La conmoción provocada por el asesinato de un menor en la localidad riojana de Lardero obliga al Gobierno a revisar la política penitenciaria con los agresores sexuales más peligrosos. Hay muchas razones para que el Ejecutivo de Pedro Sánchez asuma la responsabilidad de auditar un sistema que ha consentido el descontrol policial y quizá judicial sobre quien demostró ser un delincuente peligroso con un evidente pronóstico de reincidencia. Los progresistas de salón se escandalizan cuando oyen hablar de cárcel, castigo y, sobre todo, prisión permanente. Se empeñan en que la reinserción social es la finalidad principal de la pena, cuando la Constitución solo la configura como un principio orientador del castigo, ni más ni menos; y también lanzan denuestos contra quienes se preocupan de la peligrosidad de un delincuente que ha cumplido su condena. Es el momento de debatir con calma sobre las carencias del sistema penitenciario español, en relación con aquellos presos especialmente peligrosos, que representan, es cierto, un porcentaje pequeño sobre el total de la población carcelaria, pero muy significativo para el sentimiento de seguridad de los ciudadanos. Este sentimiento ha sido también poco respetado en el discurso de una parte de la izquierda, que lo ha asociado a posturas populistas o de extrema derecha, cometiendo así un grave error de conocimiento sobre la sociedad española.
El crimen de Lardero no permite eludir la obligación del Estado de vigilar activamente a los delincuentes sexuales con pronóstico de reincidencia. Tampoco sería algo novedoso, porque desde la reforma de 2010, con el gobierno de Rodríguez Zapatero, el Código Penal contempla la llamada libertad vigilada, medida de seguridad consistente en el seguimiento de un preso fuera de la cárcel, que ha cumplido condena, pero sigue siendo peligroso. En todo caso, habría que saber a cuántos delincuentes se está aplicando la libertad vigilada y con qué resultado. Existe también desde 2015 un Registro Central de Delincuentes Sexuales, a disposición de jueces, fiscales y policías, que expide certificados a quienes aspiran a trabajos con menores de edad. Todas son medidas posteriores a los primeros crímenes del sospechoso de Lardero.
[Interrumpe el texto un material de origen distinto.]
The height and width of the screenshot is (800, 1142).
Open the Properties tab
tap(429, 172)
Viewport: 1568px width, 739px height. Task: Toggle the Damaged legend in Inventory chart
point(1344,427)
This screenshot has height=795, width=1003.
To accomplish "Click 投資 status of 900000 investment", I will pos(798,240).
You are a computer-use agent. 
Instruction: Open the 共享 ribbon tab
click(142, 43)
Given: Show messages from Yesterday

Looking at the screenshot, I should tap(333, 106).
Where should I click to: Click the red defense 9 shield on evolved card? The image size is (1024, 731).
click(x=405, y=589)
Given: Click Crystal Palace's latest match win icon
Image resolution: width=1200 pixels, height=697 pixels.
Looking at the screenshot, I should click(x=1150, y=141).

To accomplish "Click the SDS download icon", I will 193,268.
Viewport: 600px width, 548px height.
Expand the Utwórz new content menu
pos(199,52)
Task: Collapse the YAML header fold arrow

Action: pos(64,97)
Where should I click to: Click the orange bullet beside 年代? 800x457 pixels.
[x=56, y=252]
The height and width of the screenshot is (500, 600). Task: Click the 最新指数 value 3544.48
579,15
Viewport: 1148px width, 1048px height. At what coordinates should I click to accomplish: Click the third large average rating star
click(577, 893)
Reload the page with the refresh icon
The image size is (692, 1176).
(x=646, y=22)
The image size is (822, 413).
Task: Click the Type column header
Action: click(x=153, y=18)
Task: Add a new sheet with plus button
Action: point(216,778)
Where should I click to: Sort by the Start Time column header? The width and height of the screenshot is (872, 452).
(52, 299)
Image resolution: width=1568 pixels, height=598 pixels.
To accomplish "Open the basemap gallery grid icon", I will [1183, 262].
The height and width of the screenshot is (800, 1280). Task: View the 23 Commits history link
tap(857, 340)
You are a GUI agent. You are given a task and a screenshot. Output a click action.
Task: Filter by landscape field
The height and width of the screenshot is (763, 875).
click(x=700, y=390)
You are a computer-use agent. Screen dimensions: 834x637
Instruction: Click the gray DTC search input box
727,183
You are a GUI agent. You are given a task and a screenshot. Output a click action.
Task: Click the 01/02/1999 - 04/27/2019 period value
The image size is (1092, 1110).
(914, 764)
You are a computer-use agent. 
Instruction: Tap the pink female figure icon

No es razonable que la Policía no tenga información sobre la localización de estos sujetos, cuando sí la tienen, o deberían tener, los jueces. Hay una sublimación excesiva de ciertas garantías, impuestas por discursos progresistas antipunitivos que descargan en la sociedad las consecuencias de sus errores. Lo lógico es que la Guardia Civil supiera dónde residía el presunto asesino de Lardero. Tampoco este control policial resultaría novedoso, porque la Policía española sí tiene información sobre pederastas y agresores sexuales británicos que se afincan en nuestro país. Los sistemas anglosajones tienen menos consideración con los peores delincuentes y facilitan a las fuerzas policiales, incluso a los vecindarios, el conocimiento del lugar donde reside un agresor sexual excarcelado. Entre este extremo y el de la pasividad, debe haber un término medio que bien pudo haber definido el Ministerio del Interior, sin caer en los prejuicios buenistas de Instituciones Penitenciarias. Su responsabilidad política no puede nunca confundir a la opinión pública sobre quién es el único responsable de la muerte del menor de Lardero: su asesino. Pero fuera de la justicia penal, y por el protagonismo que tiene Interior en las excarcelaciones, el Gobierno está obligado a reaccionar. Y a la izquierda purista le convendría dejar de hacer experimentos sociales: hay personas incompatibles con la libertad que no deben pisar la calle.